Built on a modest budget of £40m, Von Daniken’s Mystery Park doesn’t have expensive special effects or sophisticated interactive computer programmes.
Nevertheless, visitors have been flocking to the new theme park set in a disused airfield outsid
e Interlaken in the Swiss Alps ever since it opened last month.
"The great mysteries of the world exist on all five continents, but only a few people have the time and the money to travel to them," said Von Daniken, explaining that the idea was to group models of these wonders under one roof for convenience.
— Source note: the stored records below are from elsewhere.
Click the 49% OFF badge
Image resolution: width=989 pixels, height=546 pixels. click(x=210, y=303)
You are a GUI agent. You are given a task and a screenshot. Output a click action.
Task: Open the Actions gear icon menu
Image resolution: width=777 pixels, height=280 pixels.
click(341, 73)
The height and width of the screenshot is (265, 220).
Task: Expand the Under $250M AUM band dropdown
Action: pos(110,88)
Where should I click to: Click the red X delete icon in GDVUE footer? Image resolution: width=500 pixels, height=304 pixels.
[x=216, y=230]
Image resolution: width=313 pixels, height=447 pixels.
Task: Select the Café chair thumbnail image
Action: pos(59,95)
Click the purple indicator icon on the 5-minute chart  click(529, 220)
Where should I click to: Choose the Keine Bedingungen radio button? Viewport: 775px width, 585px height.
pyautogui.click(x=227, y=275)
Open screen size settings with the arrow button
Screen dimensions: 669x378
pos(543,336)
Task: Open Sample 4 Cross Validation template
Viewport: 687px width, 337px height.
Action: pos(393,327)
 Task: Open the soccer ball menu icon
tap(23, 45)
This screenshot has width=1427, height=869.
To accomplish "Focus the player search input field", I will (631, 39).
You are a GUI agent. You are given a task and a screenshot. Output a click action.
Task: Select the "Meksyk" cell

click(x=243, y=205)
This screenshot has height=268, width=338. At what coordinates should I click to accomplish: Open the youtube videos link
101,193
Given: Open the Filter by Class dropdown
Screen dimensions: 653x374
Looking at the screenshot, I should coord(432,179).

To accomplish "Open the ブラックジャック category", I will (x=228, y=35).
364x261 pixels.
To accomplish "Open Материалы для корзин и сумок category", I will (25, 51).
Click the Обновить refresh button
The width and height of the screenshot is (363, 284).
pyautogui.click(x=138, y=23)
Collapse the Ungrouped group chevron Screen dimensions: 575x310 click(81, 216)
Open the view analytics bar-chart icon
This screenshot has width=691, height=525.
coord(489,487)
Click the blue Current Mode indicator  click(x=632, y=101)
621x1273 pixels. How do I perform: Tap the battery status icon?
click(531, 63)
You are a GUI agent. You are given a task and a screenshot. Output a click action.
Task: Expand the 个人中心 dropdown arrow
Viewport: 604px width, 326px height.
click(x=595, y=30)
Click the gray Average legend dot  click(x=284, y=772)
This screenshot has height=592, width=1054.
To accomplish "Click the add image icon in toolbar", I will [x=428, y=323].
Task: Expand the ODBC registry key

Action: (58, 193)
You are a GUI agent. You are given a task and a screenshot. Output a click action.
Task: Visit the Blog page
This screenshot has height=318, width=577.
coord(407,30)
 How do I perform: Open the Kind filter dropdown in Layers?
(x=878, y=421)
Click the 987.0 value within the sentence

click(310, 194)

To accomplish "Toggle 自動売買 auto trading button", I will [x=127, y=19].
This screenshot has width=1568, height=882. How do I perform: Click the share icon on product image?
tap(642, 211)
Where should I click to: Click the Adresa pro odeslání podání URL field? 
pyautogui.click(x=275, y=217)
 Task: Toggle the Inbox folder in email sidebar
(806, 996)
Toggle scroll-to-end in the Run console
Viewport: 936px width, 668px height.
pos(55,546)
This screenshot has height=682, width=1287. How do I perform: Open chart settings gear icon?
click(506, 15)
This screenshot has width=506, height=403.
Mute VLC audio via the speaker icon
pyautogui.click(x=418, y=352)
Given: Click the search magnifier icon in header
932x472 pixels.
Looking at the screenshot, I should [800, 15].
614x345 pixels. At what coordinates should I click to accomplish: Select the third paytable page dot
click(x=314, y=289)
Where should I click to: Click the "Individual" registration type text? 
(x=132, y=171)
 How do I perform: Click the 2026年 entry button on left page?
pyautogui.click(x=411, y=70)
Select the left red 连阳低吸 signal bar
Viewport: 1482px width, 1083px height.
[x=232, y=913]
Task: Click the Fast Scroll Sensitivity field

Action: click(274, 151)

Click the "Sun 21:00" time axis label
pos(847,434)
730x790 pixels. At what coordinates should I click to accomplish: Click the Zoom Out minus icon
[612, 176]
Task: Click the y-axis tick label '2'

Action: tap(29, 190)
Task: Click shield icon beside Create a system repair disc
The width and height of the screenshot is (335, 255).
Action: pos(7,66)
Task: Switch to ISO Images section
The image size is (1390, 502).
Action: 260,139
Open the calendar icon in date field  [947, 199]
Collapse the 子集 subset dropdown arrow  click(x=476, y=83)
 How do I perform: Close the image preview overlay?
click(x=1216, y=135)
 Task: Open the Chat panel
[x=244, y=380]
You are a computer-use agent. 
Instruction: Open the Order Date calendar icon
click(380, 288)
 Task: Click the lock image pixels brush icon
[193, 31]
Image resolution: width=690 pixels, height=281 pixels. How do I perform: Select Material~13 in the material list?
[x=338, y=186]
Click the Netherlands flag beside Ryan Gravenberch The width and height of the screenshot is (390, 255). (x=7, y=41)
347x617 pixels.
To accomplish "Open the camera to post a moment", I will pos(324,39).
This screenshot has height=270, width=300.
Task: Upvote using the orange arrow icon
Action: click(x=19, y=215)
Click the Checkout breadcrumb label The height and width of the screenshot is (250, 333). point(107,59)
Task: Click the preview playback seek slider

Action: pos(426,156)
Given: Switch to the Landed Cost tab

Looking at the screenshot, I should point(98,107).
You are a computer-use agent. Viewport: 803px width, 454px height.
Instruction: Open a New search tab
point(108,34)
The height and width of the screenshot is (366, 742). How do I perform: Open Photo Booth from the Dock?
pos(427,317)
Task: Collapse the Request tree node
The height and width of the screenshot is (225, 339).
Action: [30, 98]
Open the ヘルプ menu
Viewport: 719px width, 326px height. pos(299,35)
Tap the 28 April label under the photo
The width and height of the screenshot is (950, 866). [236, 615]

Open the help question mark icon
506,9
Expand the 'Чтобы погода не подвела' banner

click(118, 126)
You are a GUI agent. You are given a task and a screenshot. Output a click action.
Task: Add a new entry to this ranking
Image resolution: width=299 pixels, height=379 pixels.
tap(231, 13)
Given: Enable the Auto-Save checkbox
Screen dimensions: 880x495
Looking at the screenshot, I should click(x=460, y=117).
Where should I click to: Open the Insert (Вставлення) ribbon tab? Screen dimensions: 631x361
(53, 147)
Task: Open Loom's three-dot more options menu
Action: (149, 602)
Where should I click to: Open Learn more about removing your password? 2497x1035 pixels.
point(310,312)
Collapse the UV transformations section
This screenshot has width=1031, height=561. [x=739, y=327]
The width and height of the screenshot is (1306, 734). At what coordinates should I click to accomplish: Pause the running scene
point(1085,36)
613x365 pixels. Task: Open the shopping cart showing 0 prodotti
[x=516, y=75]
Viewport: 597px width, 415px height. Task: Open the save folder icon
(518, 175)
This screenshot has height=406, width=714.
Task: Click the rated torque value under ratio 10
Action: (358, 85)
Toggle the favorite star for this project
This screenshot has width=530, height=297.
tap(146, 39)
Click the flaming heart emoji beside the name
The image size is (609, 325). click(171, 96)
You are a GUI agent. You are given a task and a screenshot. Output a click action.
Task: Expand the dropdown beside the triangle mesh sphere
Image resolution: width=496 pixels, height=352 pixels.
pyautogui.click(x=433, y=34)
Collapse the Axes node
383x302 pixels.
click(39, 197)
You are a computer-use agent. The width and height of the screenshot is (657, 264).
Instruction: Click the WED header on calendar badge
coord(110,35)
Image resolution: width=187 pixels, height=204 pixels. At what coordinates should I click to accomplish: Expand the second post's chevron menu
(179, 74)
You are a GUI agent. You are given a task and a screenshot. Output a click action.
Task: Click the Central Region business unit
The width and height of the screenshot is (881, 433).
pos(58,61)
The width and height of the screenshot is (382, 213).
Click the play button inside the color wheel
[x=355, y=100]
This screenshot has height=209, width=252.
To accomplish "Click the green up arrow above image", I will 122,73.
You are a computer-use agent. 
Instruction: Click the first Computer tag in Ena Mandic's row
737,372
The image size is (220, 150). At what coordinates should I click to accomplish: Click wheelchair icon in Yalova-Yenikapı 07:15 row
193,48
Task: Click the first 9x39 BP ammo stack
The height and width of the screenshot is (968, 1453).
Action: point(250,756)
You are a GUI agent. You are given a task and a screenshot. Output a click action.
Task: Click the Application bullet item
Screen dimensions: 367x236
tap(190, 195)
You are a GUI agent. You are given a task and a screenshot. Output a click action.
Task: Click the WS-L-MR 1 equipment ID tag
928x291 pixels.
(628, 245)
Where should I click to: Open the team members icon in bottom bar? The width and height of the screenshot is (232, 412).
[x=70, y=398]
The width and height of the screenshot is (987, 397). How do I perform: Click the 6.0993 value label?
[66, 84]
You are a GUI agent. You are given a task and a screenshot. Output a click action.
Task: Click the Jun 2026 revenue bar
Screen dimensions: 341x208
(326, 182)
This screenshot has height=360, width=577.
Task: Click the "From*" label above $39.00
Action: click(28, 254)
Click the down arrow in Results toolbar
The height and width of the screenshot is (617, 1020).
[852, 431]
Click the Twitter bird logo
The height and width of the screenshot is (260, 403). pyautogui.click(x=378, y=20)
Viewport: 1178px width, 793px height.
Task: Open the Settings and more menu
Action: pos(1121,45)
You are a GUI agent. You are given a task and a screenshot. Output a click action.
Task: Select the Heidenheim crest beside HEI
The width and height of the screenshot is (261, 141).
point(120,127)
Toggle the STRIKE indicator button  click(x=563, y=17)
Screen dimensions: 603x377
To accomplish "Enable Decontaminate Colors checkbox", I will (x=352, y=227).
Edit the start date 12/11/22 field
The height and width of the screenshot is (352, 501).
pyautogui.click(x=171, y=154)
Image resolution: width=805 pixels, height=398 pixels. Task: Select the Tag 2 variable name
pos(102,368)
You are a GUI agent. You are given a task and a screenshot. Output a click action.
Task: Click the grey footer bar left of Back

Mystery Park looks like a spaceship stranded in the Alps. It is divided into seven themed "pavilions" each presenting one of seven "great mysteries of the world."
Von Daniken says the aim is "to ask questions, not to provide answers" and that he wants to evoke "wonder and astonishment" in visitors.
One pavilion, called "MegaStones" describes Stonehenge in Wiltshire as "a time machine for high priests" .
Professor Rudolf von Steiger of the International Space Science Institute in the Swiss capital of Berne, who visited Mystery Park before it opened on May 24, said: "It’s a theme park, so it’s fun. But no one is going to learn anything there."